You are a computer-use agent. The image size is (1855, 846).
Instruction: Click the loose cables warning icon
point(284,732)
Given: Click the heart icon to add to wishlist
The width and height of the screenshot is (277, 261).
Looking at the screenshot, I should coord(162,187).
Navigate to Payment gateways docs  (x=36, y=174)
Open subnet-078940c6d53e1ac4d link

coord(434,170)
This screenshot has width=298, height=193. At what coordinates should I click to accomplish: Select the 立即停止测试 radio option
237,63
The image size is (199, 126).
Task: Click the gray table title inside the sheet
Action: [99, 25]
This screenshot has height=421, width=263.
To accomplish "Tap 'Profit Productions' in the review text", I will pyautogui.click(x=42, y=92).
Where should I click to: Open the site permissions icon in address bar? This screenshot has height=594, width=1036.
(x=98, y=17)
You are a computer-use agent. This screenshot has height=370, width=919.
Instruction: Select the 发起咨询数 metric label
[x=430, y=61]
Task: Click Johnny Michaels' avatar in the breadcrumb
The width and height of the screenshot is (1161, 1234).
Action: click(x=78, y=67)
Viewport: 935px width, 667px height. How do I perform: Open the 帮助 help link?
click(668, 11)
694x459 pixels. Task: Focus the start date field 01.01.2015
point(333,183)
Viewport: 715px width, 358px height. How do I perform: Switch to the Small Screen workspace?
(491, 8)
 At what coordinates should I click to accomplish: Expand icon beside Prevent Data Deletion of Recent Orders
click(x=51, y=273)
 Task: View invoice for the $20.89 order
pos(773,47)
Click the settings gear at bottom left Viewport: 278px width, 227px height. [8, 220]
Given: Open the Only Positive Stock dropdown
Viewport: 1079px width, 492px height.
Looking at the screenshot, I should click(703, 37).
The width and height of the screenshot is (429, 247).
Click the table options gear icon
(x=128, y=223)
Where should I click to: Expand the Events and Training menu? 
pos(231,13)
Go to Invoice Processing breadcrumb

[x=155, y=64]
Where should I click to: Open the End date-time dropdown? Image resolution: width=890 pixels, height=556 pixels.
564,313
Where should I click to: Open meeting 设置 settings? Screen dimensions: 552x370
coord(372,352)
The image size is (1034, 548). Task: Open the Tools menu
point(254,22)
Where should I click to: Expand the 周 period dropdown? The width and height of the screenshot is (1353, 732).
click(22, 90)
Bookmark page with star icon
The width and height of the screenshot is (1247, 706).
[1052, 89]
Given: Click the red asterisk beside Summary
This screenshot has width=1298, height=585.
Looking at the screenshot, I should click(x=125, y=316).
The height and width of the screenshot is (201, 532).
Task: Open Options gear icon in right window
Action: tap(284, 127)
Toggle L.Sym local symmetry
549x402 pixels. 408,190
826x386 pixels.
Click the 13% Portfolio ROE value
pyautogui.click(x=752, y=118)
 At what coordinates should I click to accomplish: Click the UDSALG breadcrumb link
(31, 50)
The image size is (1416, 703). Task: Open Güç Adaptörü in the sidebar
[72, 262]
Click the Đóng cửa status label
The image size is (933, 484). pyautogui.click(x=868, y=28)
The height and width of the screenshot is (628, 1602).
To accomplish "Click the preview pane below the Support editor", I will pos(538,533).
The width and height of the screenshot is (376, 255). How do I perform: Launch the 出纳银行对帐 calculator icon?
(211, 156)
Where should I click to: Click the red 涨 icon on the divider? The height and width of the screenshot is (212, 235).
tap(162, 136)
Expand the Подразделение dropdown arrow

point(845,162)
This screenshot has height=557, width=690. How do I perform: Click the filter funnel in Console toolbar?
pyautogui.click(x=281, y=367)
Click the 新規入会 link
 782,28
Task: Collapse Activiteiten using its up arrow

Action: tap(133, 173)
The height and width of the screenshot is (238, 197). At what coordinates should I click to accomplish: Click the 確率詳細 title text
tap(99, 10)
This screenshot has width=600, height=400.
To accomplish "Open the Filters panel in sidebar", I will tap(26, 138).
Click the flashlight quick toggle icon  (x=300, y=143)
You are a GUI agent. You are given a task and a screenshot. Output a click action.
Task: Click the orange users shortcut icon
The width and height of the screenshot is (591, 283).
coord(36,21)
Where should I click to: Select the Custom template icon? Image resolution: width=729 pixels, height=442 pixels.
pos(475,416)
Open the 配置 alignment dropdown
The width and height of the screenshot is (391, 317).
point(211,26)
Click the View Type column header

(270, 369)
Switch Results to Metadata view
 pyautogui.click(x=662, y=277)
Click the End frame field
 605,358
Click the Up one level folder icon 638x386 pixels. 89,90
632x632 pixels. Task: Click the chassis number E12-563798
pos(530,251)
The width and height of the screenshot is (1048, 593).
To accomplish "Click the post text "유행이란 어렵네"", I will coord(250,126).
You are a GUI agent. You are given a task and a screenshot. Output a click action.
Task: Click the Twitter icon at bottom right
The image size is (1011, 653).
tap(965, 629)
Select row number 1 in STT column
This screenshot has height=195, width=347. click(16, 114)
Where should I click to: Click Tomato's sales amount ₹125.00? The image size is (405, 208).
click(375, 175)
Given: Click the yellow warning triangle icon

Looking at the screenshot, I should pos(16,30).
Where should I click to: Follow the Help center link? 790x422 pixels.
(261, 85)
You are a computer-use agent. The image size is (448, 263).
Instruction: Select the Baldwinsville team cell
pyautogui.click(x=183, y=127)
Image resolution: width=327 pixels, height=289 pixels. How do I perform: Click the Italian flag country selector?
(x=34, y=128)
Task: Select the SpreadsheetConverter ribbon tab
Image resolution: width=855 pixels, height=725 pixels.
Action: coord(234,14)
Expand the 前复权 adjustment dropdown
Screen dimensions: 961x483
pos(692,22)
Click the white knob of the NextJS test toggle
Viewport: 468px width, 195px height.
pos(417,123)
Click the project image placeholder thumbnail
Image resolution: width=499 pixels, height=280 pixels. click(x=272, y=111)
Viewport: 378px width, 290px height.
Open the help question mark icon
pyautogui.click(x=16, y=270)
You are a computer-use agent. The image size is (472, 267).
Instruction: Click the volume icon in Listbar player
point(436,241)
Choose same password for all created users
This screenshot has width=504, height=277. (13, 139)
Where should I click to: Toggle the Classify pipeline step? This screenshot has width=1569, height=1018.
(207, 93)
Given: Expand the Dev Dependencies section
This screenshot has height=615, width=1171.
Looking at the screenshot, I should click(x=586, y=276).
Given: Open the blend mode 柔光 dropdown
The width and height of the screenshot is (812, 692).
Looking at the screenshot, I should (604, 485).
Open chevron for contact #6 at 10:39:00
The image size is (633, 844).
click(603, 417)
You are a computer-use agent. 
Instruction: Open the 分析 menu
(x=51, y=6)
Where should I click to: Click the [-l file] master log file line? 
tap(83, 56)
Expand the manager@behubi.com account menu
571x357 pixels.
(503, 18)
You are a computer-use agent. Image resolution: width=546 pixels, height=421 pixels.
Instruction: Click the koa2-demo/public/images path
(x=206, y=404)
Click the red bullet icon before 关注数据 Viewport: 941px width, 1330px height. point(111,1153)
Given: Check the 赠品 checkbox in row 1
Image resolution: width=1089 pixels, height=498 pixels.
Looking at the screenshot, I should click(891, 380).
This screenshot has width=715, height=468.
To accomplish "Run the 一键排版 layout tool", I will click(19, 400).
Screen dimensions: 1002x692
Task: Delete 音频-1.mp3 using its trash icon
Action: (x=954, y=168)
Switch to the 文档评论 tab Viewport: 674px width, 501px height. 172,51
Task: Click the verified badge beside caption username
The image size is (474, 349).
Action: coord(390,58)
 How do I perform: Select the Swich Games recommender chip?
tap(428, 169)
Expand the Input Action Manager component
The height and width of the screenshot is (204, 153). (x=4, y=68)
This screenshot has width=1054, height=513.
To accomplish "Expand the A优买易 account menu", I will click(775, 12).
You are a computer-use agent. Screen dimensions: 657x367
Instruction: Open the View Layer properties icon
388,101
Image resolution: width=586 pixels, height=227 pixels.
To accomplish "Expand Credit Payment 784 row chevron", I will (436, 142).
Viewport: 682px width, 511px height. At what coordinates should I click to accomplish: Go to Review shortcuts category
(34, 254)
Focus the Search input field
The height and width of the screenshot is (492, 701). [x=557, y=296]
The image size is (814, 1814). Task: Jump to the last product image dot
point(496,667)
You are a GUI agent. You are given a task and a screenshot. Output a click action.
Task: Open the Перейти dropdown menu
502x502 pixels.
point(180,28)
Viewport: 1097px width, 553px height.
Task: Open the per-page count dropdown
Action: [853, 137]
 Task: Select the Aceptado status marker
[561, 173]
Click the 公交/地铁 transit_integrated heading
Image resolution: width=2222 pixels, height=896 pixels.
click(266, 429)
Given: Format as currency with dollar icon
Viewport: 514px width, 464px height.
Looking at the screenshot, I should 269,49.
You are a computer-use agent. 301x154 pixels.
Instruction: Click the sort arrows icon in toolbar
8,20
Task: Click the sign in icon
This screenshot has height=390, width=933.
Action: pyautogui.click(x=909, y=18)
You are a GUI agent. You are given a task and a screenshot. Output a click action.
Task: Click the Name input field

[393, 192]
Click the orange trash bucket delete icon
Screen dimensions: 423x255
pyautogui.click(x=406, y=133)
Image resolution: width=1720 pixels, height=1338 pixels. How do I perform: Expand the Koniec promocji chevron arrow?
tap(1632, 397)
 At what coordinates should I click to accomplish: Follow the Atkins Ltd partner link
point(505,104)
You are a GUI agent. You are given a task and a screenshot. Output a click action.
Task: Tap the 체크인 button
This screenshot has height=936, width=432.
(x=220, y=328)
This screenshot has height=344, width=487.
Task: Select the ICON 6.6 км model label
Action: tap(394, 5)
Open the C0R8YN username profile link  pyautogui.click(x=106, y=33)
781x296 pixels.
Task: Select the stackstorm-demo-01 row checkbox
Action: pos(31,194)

···

Assignment
Among the lines of the data above, find those with the word "bottom" and show them.

Your response
Click the settings gear at bottom left Viewport: 278px width, 227px height. [8, 220]
Task: Click the Twitter icon at bottom right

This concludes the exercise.